Наци – их было всего четверо, но их появление все равно воспринималось как вторжение – принялись за перепись содержимого погреба, а Штефан, пользуясь тем, что никто на него не смотрит, проскользнул по лестнице наверх. Но наци оказались и там: сновали вокруг печи для обжарки какао-бобов, между каменными столами, а шоколатье растерянно смотрели на них. Мастерам задавали вопросы: кто они, евреи? Штефан не знал. Папа нанимал их, потому что они хорошо варили шоколад, остальное его не интересовало.

Штефан скользнул мимо лифта на лестницу, которая, к его облегчению, оказалась пустой.
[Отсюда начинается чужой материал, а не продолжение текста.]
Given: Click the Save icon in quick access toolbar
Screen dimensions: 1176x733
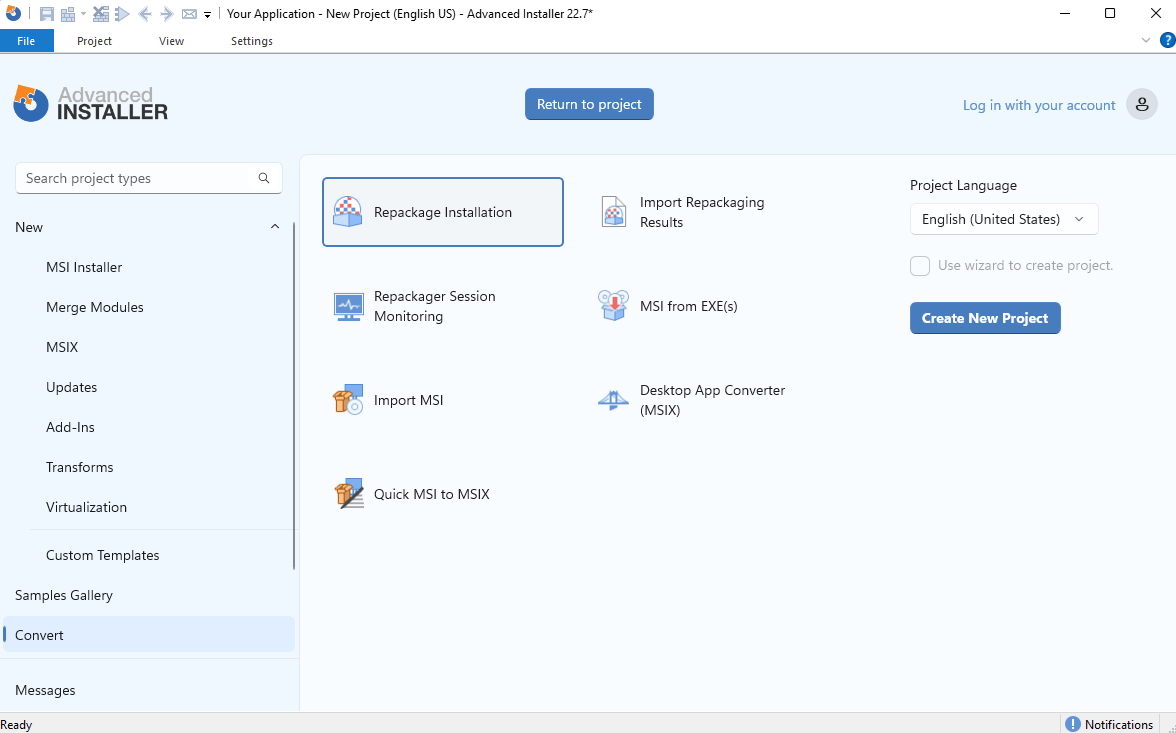Looking at the screenshot, I should tap(47, 14).
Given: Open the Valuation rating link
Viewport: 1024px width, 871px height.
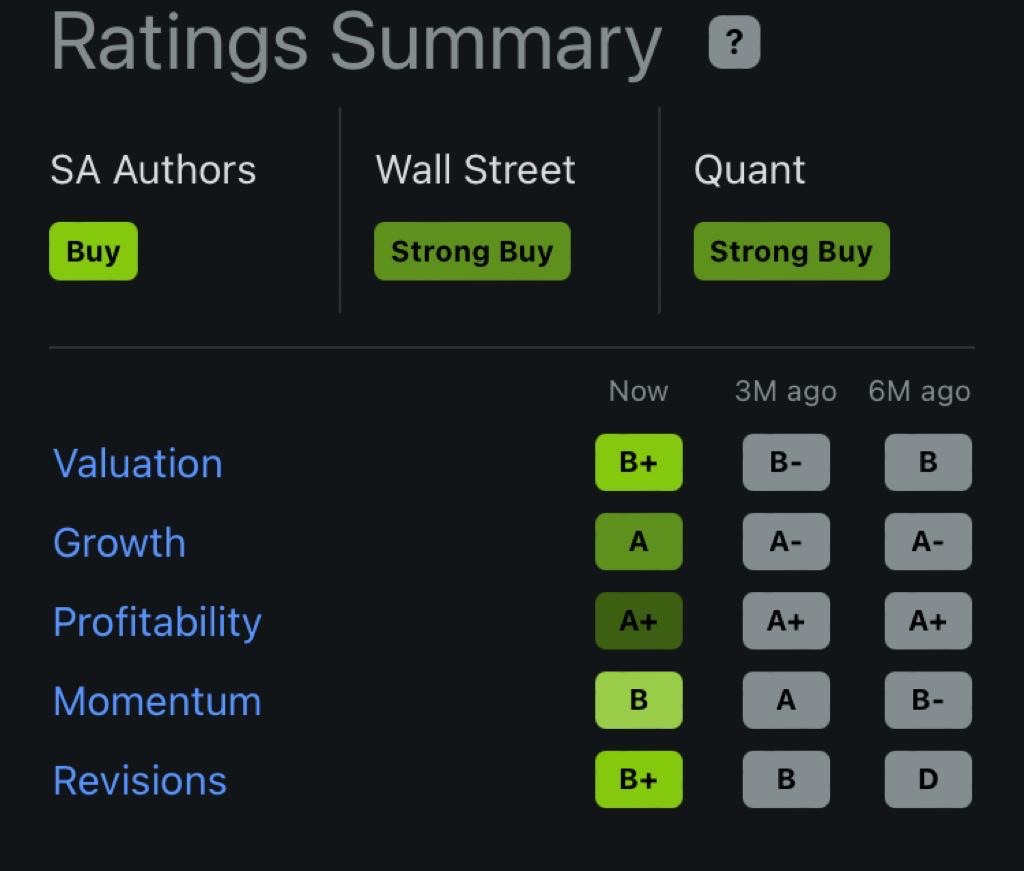Looking at the screenshot, I should [138, 463].
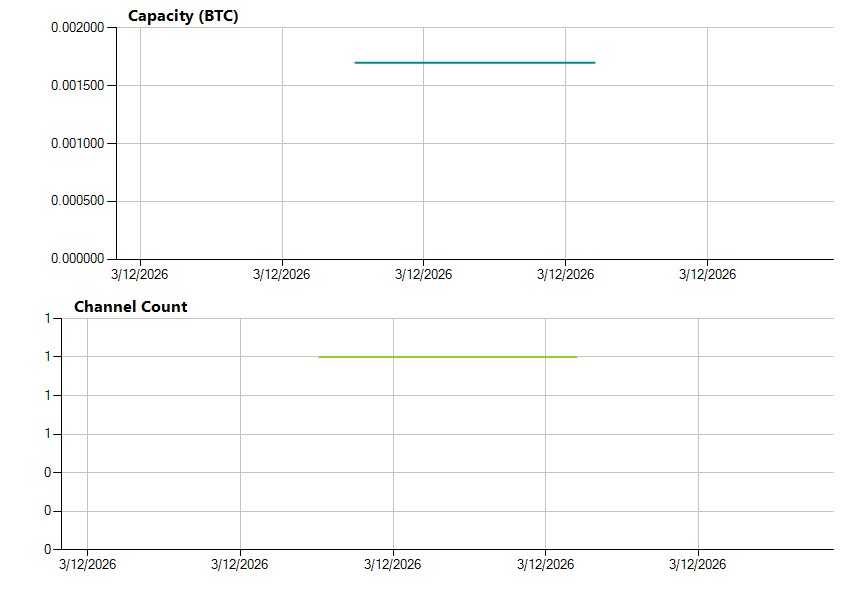
Task: Click the 0.001000 y-axis label
Action: (77, 144)
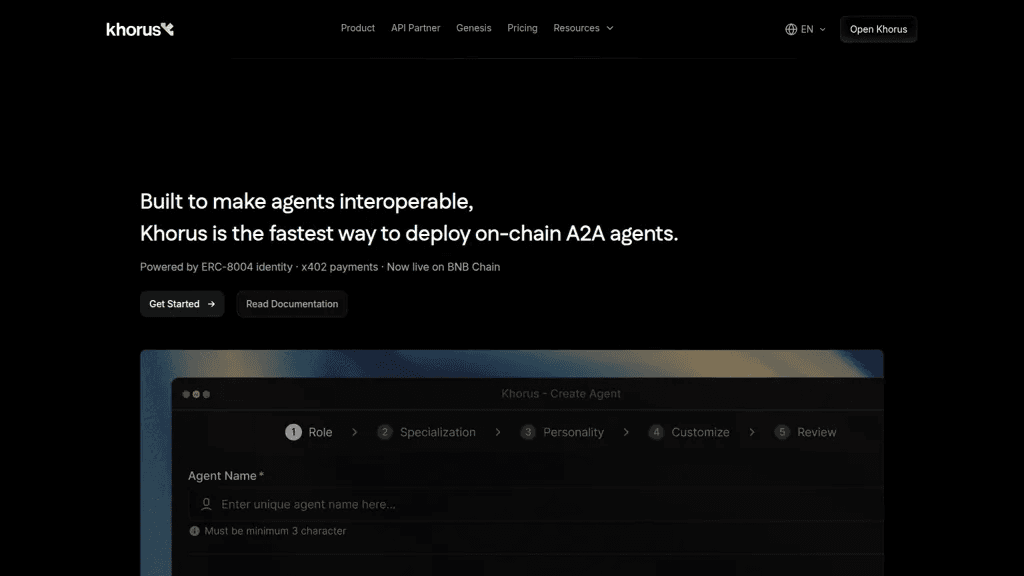
Task: Select step 4 Customize circle
Action: coord(656,432)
Еще не добравшись до верхней ступеньки, он услышал голос отца:

– Мой отец построил эту фабрику с нуля!

Штефан крадучись подошел к двери кабинета, где увидел папу и дядю Михаэля. Они ожесточенно спорили.

– Пойми, Герман, это никого сейчас не интересует, – на удивление тихим и даже задушевным голосом говорил дядя Михаэль, так что Штефану пришлось прислушиваться. – Ты еврей. Если ты не продашь свое предприятие мне раньше, чем эти люди закончат инвентаризацию, фабрика будет признана собственностью Рейха. А тебя все равно заставят платить налоги, хотя средств, чтобы заработать деньги, у тебя больше не будет. Я клянусь тебе, что все будет именно так, потому что такова их цель. А я позабочусь о тебе и твоей сестре…

– Как? Разведешься с ней и ограбишь нас обоих?

– Развод – только формальность, Герман. Я иду на него, чтобы соблюсти букву закона и тем спасти ее и себя. – Дядя Михаэль протянул отцу ручку. – Ты должен мне довериться. Подпиши документ о продаже, пока еще не поздно. А я, став официальным владельцем, обещаю слушаться тебя во всем, что касается производства. Я буду заботиться о тебе, о Рахели, о мальчиках и о Лизль. Она моя жена, вы все – моя семья, и не важно, санкционированы наши отношения государством или нет. Только позволь мне помочь. Доверься мне, пожалуйста.